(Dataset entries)
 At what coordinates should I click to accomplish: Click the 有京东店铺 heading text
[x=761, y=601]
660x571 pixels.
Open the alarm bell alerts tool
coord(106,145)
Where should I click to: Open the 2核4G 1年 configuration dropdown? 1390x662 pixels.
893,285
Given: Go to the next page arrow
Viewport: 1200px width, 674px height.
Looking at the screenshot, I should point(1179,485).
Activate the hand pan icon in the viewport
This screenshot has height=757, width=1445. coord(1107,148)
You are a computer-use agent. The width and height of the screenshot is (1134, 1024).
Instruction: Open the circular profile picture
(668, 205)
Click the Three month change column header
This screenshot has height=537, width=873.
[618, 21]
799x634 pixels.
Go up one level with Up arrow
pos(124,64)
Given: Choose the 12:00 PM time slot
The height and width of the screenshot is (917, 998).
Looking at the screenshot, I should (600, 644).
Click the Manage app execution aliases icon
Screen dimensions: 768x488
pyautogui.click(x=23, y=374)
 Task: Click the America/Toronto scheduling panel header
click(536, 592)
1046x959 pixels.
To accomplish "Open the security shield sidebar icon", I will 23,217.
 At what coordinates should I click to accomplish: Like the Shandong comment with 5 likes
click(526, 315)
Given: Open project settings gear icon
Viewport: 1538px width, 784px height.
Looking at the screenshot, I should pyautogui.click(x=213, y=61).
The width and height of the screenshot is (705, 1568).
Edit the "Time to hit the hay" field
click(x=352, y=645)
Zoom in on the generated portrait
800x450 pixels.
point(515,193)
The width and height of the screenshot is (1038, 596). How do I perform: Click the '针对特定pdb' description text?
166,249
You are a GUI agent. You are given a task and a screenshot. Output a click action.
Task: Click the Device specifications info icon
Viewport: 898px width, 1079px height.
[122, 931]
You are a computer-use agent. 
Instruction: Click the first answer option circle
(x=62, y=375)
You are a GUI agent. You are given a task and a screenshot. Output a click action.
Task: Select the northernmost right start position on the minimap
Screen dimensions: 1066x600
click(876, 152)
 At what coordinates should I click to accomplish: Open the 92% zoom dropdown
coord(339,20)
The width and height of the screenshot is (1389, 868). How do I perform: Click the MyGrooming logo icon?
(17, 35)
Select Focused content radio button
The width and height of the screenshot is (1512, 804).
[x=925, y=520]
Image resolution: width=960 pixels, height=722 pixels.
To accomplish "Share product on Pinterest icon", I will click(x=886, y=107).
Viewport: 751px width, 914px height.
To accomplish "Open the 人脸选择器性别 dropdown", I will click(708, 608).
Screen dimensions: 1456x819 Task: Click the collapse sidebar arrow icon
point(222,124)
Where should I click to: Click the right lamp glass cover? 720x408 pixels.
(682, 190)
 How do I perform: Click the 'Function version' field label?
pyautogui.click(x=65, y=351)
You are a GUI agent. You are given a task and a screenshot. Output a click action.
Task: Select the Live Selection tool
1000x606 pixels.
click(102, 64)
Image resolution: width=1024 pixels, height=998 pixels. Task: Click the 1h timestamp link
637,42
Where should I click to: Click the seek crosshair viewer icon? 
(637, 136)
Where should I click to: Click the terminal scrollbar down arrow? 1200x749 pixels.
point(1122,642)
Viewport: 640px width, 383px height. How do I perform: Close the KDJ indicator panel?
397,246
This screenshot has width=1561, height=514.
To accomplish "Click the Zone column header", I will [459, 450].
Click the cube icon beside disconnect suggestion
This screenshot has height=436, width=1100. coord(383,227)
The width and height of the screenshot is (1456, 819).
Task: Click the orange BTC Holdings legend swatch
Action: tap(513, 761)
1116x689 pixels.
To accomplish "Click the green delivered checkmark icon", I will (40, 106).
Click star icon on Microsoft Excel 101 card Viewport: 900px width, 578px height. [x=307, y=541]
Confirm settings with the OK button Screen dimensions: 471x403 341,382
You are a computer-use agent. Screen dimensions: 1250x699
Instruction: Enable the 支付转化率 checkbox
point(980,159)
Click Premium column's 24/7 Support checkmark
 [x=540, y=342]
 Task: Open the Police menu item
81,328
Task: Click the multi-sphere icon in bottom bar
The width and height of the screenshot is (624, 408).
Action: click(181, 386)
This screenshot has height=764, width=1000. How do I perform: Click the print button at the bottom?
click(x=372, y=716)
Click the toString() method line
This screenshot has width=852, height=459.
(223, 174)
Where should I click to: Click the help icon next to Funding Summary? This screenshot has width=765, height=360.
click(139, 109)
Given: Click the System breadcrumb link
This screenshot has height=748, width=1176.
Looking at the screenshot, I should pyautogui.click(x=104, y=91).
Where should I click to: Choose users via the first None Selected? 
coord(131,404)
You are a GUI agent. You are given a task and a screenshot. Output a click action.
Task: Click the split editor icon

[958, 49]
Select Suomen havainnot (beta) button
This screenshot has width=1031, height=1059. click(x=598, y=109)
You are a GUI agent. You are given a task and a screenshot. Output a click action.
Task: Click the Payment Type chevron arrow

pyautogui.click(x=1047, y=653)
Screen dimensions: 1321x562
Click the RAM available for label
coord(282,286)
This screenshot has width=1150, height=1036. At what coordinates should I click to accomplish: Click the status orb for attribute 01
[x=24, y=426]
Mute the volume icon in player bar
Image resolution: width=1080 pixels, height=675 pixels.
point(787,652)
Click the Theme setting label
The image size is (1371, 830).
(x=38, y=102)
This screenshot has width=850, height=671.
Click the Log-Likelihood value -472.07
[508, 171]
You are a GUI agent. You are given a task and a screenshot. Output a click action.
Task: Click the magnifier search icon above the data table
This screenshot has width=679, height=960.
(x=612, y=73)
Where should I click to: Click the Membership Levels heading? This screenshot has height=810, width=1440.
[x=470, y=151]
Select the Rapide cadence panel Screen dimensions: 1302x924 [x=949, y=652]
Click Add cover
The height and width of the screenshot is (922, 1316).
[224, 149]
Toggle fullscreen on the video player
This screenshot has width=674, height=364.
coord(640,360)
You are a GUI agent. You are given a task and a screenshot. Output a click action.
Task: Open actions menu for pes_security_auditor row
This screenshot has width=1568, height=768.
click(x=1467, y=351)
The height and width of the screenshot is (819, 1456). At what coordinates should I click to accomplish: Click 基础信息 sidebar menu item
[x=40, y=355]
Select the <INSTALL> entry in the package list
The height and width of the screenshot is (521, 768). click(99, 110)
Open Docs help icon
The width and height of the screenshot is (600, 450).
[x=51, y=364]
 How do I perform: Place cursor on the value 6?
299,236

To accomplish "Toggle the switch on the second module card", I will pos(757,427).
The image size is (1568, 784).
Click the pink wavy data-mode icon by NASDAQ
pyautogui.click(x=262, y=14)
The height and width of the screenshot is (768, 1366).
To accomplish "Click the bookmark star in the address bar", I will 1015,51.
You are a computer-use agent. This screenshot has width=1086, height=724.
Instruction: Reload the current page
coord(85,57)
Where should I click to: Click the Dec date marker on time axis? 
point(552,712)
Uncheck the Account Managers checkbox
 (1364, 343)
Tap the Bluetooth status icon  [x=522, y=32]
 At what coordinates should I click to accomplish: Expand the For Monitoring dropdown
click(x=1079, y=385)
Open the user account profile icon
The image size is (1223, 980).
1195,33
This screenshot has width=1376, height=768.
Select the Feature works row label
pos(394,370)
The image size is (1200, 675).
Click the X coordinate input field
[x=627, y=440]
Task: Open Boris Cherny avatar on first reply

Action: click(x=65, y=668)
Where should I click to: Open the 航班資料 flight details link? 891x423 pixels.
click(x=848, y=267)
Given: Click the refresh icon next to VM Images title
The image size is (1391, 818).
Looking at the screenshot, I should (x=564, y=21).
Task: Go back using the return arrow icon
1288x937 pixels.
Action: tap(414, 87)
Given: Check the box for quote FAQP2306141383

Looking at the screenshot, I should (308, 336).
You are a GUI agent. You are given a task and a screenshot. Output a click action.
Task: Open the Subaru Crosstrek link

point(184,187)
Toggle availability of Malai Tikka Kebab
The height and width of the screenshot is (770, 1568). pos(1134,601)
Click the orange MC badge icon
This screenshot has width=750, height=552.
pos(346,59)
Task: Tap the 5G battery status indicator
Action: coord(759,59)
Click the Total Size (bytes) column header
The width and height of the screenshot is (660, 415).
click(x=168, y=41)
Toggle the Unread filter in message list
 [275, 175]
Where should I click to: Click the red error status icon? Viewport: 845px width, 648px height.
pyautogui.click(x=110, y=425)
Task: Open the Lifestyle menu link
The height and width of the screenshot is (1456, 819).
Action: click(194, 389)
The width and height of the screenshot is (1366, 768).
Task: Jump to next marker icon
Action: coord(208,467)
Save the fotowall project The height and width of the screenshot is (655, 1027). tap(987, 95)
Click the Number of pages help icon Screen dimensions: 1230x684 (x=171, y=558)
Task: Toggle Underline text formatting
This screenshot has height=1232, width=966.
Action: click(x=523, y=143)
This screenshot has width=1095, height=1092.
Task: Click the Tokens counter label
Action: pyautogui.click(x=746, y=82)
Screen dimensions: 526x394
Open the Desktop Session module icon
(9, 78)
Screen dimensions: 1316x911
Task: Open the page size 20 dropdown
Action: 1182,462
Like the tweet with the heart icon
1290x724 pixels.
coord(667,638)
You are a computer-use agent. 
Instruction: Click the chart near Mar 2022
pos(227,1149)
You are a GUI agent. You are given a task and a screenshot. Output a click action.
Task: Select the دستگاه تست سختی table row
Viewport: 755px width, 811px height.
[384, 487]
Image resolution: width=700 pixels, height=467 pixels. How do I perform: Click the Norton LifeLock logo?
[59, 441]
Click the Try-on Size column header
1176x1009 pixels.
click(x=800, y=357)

# [YOUR ASSIGNMENT]
Look through the entries above and quote exactly the lines from the line with "Instruction: Open the" to the line with "Given: Choose the 12:00 PM time slot", counting both of those lines.

# [RESPONSE AREA]
Instruction: Open the circular profile picture
(668, 205)
Click the Three month change column header
This screenshot has height=537, width=873.
[618, 21]
799x634 pixels.
Go up one level with Up arrow
pos(124,64)
Given: Choose the 12:00 PM time slot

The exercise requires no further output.